Download or read book Cultural Entanglements written by Shane Graham and published by University of Virginia Press. This book was released on 2020-05-12 with total page 454 pages. Available in PDF, EPUB and Kindle. Book excerpt: In addition to being a poet, fiction writer, playwright, and essayist, Langston Hughes was also a globe-trotting cosmopolitan, travel writer, translator, avid international networker, and—perhaps above all—pan-Africanist. In Cultural Entanglements, Shane Graham examines Hughes’s associations with a number of black writers from the Caribbean and Africa, exploring the implications of recognizing these multiple facets of the African American literary icon and of taking a truly transnational approach to his life, work, and influence. Graham isolates and maps Hughes’s cluster of black Atlantic relations and interprets their significance. Moving chronologically through Hughes’s career from the 1920s to the 1960s, he spotlights Jamaican poet and novelist Claude McKay, Haitian novelist and poet Jacques Roumain, French Negritude author Aimé Césaire of Martinique, South African writers Es’kia Mphahlele and Peter Abrahams, and Caribbean American novelist Paule Marshall. Taken collectively, these writers’ intellectual relationships with Hughes and with one another reveal a complex conversation—and sometimes a heated debate—happening globally throughout the twentieth century over what Africa signified and what it meant to be black in the modern world. Graham makes a truly original contribution not only to the study of Langston Hughes and African and Caribbean literatures but also to contemporary debates about cosmopolitanism, the black Atlantic, and transnational cultures.

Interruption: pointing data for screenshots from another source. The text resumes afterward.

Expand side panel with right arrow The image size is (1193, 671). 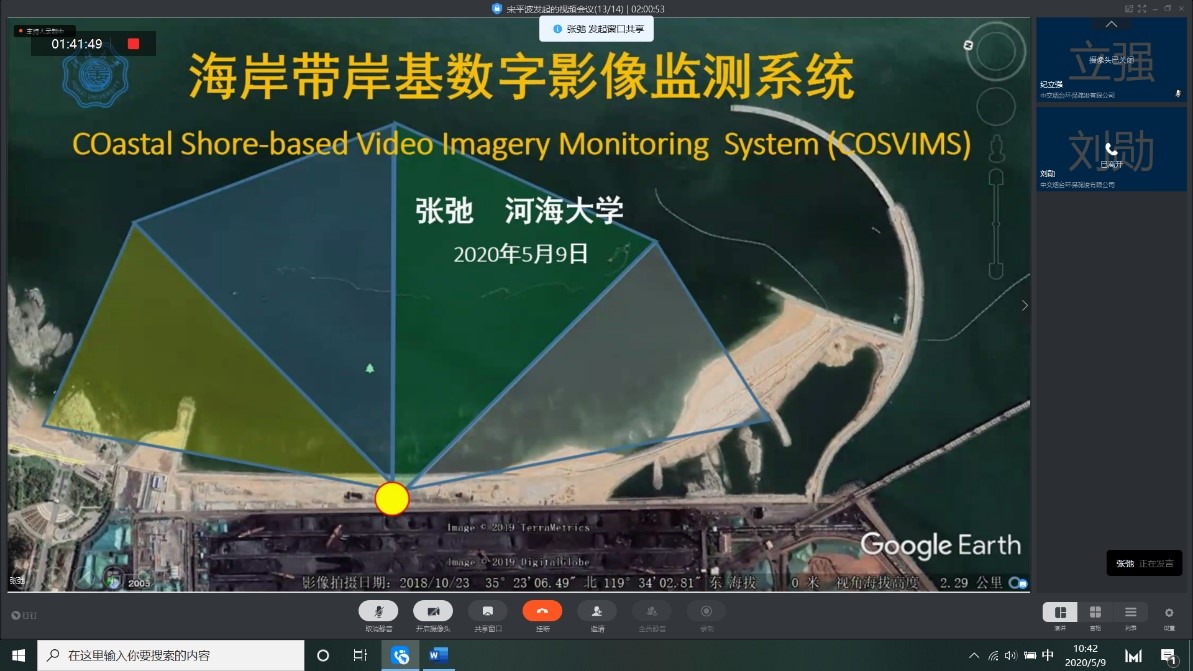coord(1024,306)
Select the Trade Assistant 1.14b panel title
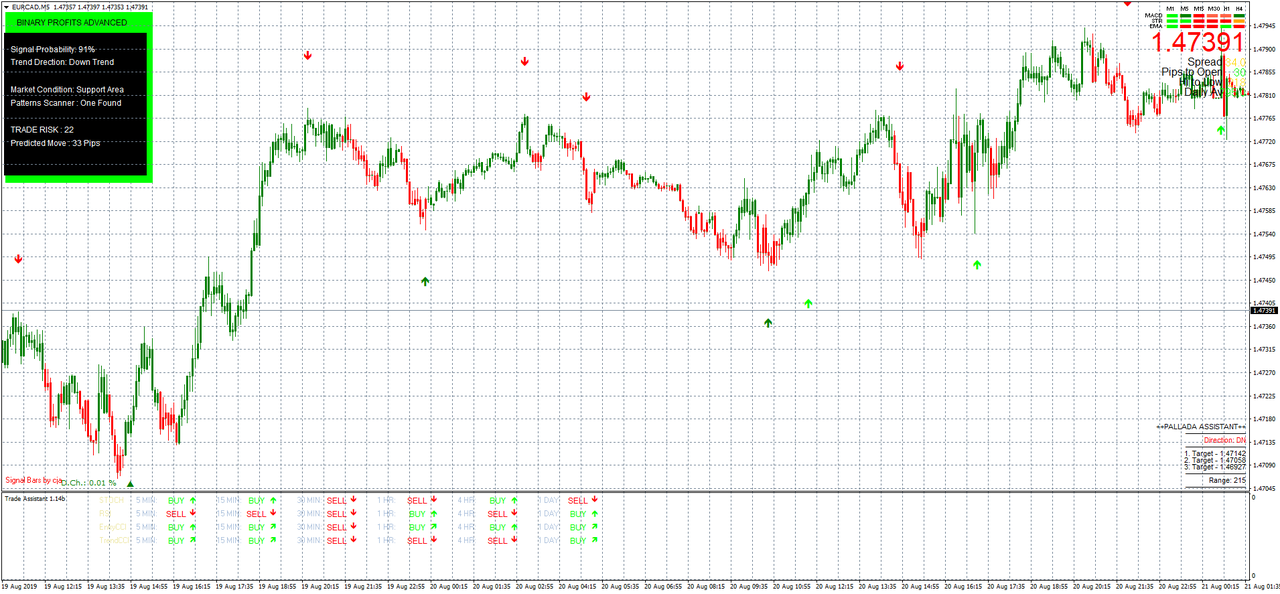1280x594 pixels. coord(33,498)
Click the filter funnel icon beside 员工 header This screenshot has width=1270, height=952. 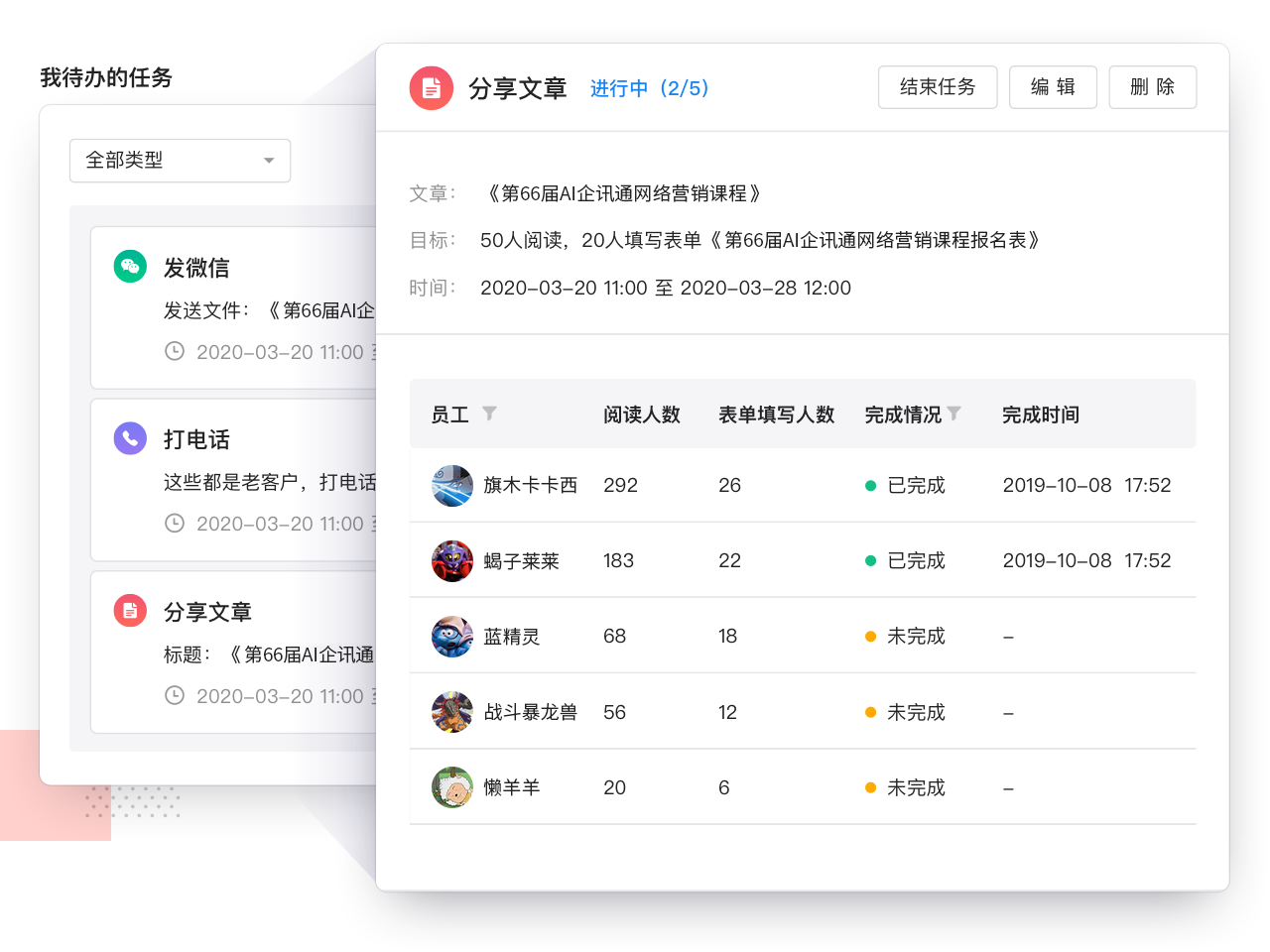[x=490, y=415]
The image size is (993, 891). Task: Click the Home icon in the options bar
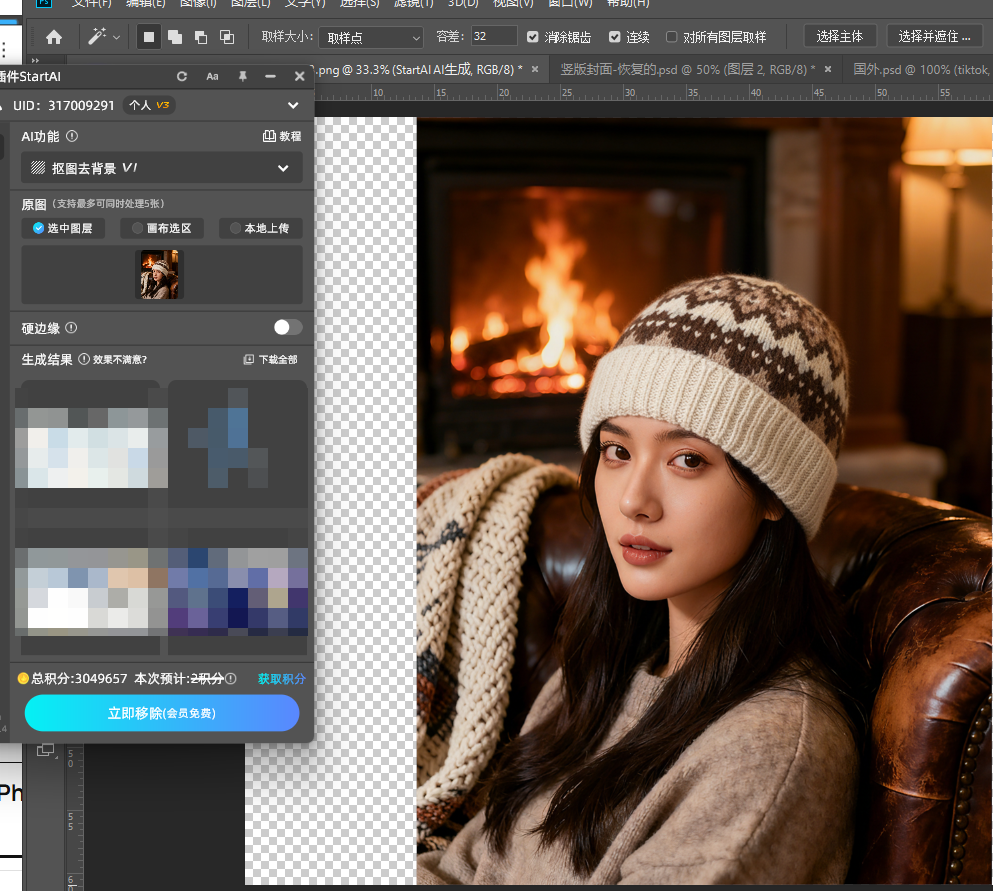click(54, 37)
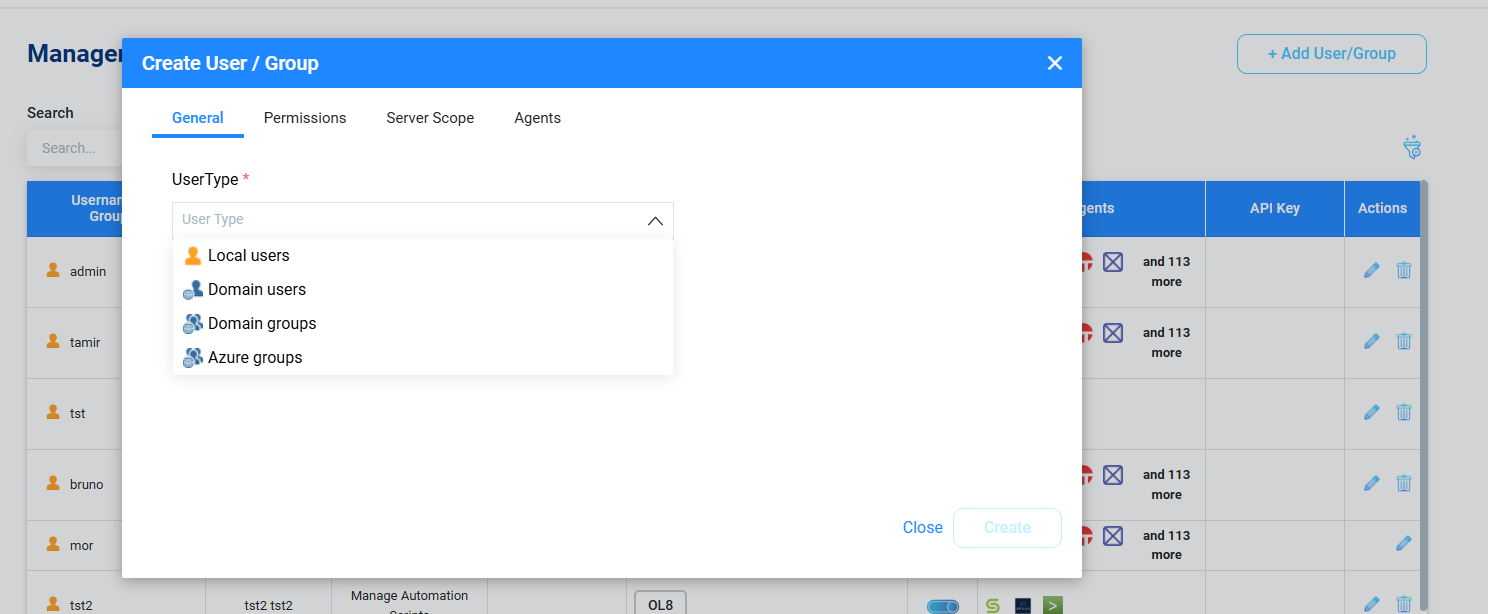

Download The River Where Blood Is Born PDF
Author :
Publisher : One World
Release Date :
ISBN 10 : 9780307559463
Total Pages : 433 pages
Rating : 4.3/5 (755 users)

Download or read book The River Where Blood Is Born written by Sandra Jackson-Opoku and published by One World. This book was released on 2009-07-08 with total page 433 pages. Available in PDF, EPUB and Kindle. Book excerpt: This astonishing novel takes us on a journey along the river of one family's history, carving a course across two centuries and three continents, from ancient Africa into today's America. Here, through the lives of Mother Africa's many daughters, we come to understand the real meaning of roots: the captive Proud Mary, who has been savagely punished for refusing to relinquish her child to slavery; Earlene, who witnesses her father's murder at the hands of the Ku Klux Klan; Big Momma, a modern-day matriarch who can make a woman of a girl; proud and sassy Cinnamon Brown, whose wild abandon hides a bitter loss; and smart, ambitious Alma, who is torn between the love of a man and the song of her soul. In The River Where Blood Is Born, the seen and unseen worlds are seamlessly joined--the spirit realms where the great river goddess and ancestor mothers watch over the lives of their descendants, both the living and those not yet born. Stringing beads of destiny, they work to lead one daughter back to her source. But what must Alma sacrifice to honor the River Mother's call?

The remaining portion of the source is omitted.